CríticaMúsica

“Blunderbuss”. Las múltiples caras de Jack White

 

 

Por Kepa Arbizu.

 

Si hay un nombre que aparecería repetido con frecuencia a la hora de responder por el músico más destacado y con mayor influencia en estos últimos años, casi con toda seguridad sería el de Jack White. Méritos no le faltan para ello, pero sobre todo hay que destacar su manera de acercarse al blues y actualizarlo de una forma dinámica, siendo capaz de catapultarlo hasta los oídos de millones de personas.

 

Dejando a un lado las excentricidades que forman parte de su personaje, hay que reconocer que ha llegado a confeccionar un currículum envidiable repleto de colaboraciones y proyectos. Entre ellos sobresalen lo que hasta hace poco ha sido su grupo principal, los excepcionales White Stripes, su trabajo con Brendan Benson en The Raconteurs y el supergrupo que formó junto a integrantes de The Kills o Queens of the Stone Age bajo el nombre de The Dead Weather. Con todos ellos (cada uno en terrenos diferentes) ha innovado, ha fusionado estilos y sobre todo ha manejado el rock a su antojo hasta convertirlo en un producto con su sello propio.

 

“Blunderbuss” es el primer trabajo en solitario del músico de Detroit. Grabado en su estudio, Third Man (también nombre de su discográfica), situado en Nashville, nos encontramos ante un disco que nos abre de puerta en puerta el desbordante, y excesivo en muchas ocasiones, mundo personal de Jack White.
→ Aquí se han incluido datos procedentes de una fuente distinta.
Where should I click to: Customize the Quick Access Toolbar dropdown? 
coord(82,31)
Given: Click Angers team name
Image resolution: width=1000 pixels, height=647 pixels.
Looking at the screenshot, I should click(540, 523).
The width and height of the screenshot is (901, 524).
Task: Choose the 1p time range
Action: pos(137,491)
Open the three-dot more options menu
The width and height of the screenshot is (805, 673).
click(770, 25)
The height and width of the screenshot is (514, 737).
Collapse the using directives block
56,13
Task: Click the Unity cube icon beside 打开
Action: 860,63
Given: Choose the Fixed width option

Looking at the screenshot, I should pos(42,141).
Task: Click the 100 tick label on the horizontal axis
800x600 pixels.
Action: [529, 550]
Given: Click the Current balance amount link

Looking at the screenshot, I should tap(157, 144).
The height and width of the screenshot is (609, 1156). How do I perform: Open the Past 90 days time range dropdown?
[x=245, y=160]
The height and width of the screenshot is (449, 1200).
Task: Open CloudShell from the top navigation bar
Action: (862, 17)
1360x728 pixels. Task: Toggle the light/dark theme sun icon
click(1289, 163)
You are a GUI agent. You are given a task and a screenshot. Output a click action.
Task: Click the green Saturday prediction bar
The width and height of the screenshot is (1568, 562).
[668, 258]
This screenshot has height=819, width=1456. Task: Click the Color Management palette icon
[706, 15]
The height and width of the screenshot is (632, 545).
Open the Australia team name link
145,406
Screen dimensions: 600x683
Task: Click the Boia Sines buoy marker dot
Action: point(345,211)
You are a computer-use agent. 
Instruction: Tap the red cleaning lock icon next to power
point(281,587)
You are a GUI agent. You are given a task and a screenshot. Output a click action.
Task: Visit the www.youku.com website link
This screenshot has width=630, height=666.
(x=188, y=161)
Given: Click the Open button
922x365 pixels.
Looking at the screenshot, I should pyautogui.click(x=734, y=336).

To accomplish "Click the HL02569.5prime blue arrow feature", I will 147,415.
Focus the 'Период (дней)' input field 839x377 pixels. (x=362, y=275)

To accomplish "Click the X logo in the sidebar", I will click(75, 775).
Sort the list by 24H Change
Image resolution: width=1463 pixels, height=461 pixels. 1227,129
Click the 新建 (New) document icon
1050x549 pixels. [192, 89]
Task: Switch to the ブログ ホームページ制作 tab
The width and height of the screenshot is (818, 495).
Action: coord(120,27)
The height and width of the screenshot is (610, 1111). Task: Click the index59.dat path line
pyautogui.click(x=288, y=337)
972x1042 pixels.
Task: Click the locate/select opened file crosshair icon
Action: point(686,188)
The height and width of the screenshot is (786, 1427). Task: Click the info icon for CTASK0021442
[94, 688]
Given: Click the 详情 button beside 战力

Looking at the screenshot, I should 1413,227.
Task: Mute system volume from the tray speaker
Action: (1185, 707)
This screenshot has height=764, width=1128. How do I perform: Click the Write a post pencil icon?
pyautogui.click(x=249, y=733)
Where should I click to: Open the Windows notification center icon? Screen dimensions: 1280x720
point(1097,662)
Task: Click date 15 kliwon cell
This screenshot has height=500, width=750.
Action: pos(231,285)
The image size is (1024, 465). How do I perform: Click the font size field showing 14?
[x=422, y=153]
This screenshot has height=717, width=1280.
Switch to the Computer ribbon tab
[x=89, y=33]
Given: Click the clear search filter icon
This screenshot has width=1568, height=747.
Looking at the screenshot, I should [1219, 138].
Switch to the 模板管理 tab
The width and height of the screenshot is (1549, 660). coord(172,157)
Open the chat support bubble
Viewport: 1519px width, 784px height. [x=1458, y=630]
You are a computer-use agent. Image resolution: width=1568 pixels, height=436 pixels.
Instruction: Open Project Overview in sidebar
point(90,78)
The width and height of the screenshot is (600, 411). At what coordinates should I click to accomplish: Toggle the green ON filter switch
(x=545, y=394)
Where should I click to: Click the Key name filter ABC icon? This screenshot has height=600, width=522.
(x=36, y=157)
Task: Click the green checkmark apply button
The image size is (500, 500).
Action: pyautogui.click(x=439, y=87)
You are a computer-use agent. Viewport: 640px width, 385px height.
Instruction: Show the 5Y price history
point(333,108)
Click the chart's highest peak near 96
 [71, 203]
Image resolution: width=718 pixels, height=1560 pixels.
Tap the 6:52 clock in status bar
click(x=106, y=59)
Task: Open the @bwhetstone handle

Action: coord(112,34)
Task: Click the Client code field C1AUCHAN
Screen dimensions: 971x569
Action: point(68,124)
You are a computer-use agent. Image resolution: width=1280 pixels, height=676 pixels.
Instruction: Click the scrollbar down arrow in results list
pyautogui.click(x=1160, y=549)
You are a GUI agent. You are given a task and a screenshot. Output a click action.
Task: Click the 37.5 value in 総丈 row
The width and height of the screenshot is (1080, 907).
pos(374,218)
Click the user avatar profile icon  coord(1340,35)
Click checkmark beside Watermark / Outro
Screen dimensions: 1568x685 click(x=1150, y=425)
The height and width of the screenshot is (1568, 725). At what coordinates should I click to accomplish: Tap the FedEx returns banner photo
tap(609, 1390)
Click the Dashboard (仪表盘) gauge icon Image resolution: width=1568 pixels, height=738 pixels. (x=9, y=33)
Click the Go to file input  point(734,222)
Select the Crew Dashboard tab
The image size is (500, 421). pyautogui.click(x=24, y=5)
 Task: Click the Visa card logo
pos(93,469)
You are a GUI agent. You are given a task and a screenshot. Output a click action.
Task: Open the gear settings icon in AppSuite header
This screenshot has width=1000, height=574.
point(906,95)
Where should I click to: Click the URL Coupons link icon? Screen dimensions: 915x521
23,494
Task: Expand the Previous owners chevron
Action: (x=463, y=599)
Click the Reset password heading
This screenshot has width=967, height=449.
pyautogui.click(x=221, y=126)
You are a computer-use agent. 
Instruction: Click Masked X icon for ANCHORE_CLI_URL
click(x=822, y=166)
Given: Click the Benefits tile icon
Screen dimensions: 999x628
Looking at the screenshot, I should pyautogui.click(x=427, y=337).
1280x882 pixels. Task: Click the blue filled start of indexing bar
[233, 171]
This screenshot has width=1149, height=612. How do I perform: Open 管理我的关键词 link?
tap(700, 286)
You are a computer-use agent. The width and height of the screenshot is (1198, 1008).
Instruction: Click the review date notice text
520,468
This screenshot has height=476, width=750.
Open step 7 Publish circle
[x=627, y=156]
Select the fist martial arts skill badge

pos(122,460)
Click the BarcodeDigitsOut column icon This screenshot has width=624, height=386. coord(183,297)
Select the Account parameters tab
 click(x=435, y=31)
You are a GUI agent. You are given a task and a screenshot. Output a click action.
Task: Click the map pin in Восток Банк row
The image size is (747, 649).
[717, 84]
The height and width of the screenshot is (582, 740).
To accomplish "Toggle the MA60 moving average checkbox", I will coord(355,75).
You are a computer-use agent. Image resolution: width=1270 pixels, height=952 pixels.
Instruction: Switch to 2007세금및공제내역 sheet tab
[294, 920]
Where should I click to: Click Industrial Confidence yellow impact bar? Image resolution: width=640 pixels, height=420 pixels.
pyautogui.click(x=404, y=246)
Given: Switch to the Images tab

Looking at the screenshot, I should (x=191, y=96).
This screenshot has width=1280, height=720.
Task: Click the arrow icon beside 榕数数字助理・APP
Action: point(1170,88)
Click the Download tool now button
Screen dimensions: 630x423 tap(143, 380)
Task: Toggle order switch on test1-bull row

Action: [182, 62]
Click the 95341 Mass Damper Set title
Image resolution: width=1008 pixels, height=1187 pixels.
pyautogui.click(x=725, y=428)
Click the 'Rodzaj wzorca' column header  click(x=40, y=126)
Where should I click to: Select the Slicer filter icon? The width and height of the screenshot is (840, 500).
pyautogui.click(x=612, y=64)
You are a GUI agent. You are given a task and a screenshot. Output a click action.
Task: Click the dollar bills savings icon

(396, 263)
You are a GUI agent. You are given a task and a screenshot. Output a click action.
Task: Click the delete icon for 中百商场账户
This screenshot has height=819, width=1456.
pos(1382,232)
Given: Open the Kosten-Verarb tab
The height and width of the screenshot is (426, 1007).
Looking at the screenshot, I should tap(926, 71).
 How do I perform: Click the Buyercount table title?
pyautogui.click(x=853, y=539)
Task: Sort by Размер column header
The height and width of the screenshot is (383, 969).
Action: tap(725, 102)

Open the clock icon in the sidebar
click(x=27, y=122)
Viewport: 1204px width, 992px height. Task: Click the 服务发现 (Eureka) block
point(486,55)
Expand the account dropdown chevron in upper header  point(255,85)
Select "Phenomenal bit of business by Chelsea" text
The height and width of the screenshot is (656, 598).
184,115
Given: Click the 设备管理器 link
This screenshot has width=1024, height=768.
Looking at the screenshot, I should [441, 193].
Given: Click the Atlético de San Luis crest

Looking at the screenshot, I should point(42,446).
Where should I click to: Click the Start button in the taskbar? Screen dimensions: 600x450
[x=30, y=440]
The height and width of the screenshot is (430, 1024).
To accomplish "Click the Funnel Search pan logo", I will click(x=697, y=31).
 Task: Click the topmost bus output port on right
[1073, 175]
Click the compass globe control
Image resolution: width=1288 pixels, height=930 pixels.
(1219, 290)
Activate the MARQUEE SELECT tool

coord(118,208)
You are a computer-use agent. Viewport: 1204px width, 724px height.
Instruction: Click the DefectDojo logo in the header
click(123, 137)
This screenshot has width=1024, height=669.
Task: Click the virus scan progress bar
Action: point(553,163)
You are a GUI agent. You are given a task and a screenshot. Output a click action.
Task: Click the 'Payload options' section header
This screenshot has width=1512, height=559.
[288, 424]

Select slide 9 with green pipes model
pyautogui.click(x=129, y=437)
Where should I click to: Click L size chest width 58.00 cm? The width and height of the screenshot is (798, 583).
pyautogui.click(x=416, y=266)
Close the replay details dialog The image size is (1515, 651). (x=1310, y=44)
Un contexto que se nos ha ido mostrando paulatinamente en cada uno de sus creaciones pero que en este aparece con algunas peculiaridades.

 

El mero encuentro con esta nueva portada ya nos indica la intención de cambio o como mínimo de resaltar otros matices. El juego de colores habitual (con la preponderancia del rojo) queda olvidado por medio de la utilización del azul, y sus tonalidades oscuras, como entorno para mostrar una fotografía suya con un cuervo apostado en su hombro. Y es que nada es casual, y su reciente divorcio con la modelo y cantante Karen Elson y la disolución definitiva de White Stripes, son dos elementos esenciales para comprender lo que esconde esta colección de canciones.

 

 

El primer adelanto que tuvimos de este álbum, “Love interruption”, pudo crear algunas dudas (no en cuanto a calidad) de lo que nos podíamos encontrar. Se trataba de un medio tiempo elegante, melancólico, donde predominaba lo acústico, con el blues como elemento de fondo y en el que ya expresaba su situación actual respecto al amor (“I wont let love disrupt, corrupt, or interrupt me anymore”). Las sensaciones que transmitía el tema quedan relativizadas en el momento en que desgranamos el disco, y ya desde un primer instante, “Missing pieces”, nos topamos con un ritmo contundente y reiterativo de un órgano con aroma clásico pero con una cadencia prácticamente hip hopera, algo todavía más acuciado en “Fredoom at 21”, eso sí acompañado por un marasmo de guitarras eléctricas.

 

Ya en este primer acercamiento encontramos un elemento muy particular del disco y que se irá haciendo más patente con el paso del tiempo. Se trata de la importancia que toma el sonido del piano (y derivados) en las composiciones. Si habitualmente en la carrera de White había sido la guitarra la que guiaba el camino y de alguna forma era la encargada de erigirse como elemento diferenciador ahora ese papel recae en los teclados. Valgan como ejemplo “Weep themselves to sleep”, en el que toman un sonido casi de música de cámara mientras se fusionan con la electricidad, o “I guess should go to sleep” en el que colaboran para crear una ampulosidad cercana en estilo a la de Queen, en lo que es un auténtico canto a la desesperación y a la soledad (“It’s too hard standin’ on my own two feet. Been runnin’ too long on an endless street”).

 

Las caras de este disco son muy diversas, así que no es extraño verle saltar al músico del explosivo hard rock con tintes glam que se encuentran en “Sixteen saltines”, en la que da vueltas al tema de los celos, a la romántica con aroma de country a lo Gram Parsons o Rolling Stones “Blunderbuss”. Además de todo eso también nos encontramos con “I’m shakin’” (versión de Little Willie John), juguetona y adictiva canción de puro alma “negra” donde se da cita desde el blues al gospel, el rock and roll clásico de aires sureños de “Trash tongue talker”, con una crudísima letra, o la pizpireta y vodevilesca, como si de unos Kinks se tratasen, “Hip (epymous) poor boy”.

 

El hecho de que este álbum haya aparecido firmado con el propio nombre del músico no es algo casual. En él, no solo expone su situación ante pérdidas (amorosas y profesionales) importantes sino que también muestra con profusión su personalidad artística: variada, excesiva en ocasiones pero genial a la larga.